È felice di questa ricorrenza. «È incredibile», osserva Caputo, «come il mio primo album mi abbia inseguito fin qui e venga oggi apprezzato e considerato attuale da persone che non erano ancora nate quando uscì. Trovo anche buffo che, nel corso di questi quarant’anni, in cui non è mancato chi abbia ostinatamente tentato di blindarmi negli anni '80, io e Un sabato italiano abbiamo continuato a trovare un pubblico sempre caldo che continua ad arricchirsi di nuovi fan. Per non parlare delle molte tribute-band».

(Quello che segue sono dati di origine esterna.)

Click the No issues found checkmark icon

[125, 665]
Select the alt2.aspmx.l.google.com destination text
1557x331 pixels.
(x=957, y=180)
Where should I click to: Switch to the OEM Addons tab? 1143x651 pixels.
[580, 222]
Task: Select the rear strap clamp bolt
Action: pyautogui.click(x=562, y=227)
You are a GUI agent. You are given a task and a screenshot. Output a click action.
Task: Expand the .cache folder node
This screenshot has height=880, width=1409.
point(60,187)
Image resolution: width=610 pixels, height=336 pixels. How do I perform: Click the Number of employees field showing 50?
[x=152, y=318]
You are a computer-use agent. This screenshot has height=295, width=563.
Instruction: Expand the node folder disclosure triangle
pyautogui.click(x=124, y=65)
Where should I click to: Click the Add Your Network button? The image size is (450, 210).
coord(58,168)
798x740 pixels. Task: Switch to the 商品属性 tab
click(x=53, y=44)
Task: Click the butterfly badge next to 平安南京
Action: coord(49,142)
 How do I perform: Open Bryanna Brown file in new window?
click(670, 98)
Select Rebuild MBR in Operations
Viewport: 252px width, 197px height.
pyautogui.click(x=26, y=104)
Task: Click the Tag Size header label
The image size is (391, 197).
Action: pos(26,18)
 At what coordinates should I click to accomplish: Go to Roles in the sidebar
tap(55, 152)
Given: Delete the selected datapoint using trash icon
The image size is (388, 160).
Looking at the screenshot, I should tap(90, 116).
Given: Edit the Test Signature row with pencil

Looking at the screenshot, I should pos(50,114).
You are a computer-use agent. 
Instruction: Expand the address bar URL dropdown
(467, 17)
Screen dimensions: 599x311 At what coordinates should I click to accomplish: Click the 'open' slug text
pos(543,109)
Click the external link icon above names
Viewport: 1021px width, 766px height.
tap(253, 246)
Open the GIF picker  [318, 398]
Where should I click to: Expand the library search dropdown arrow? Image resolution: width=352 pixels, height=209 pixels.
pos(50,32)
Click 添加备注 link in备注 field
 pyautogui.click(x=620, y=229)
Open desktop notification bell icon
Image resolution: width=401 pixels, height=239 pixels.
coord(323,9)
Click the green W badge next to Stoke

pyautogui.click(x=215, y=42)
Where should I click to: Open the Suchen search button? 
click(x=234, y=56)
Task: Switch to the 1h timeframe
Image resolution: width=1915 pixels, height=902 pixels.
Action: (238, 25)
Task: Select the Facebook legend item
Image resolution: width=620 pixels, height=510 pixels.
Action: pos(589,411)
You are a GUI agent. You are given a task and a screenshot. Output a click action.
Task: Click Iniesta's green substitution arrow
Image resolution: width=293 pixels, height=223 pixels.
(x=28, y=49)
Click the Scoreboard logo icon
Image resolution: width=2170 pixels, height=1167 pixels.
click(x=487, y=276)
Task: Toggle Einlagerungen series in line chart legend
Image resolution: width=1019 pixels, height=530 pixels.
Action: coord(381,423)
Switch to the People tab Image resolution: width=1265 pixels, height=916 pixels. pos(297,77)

Coerente con la sua ispirazione, Sergio Caputo osserva che «in questi tempi, nei quali la musica è spesso usa e getta e troppo basata sui personaggi», il destino gli ha regalato «il privilegio» di poter salire su un palco e cantare storie ad un pubblico che le considera parte della propria vita. «Le case discografiche, cadute nella trappola dello streaming, sono continuamente costrette da una parte a produrre cose nuove», osserva, «ma dall'altra vedono la loro esistenza futura legata al catalogo e ai successi intramontabili di artisti che hanno fatto storia e dei quali acquisiscono in blocco i diritti e i master sapendo che i classici non tramonteranno. Voglio dirlo, ci sono dentro anch'io, e dopo un lungo pezzo di strada percorsa da “indie”, ho affidato ciò che possedevo del mio catalogo indipendente alla Sony, sapendo che lo avrebbe gestito molto meglio di me in futuro. Ora, in occasione del quarantennale di Un sabato italiano, con la Sony, metteremo insieme un cofanetto. Ci sarà il remake fatto in occasione del trentennale con la big band più alcuni inediti e probabilmente un “back to the future”: un bel vinile». I messaggi del pubblico sono sorprendenti. «I più belli», racconta, «arrivano da persone che mi raccontano di aver superato un periodo buio ascoltando le mie canzoni. Ne ho pubblicate circa duecento, ma l'album Un sabato italiano continua a essere amato in modo particolare. Oggi posso dire», conclude sorridendo, « che mi sopravviverà, ed è una grande soddisfazione».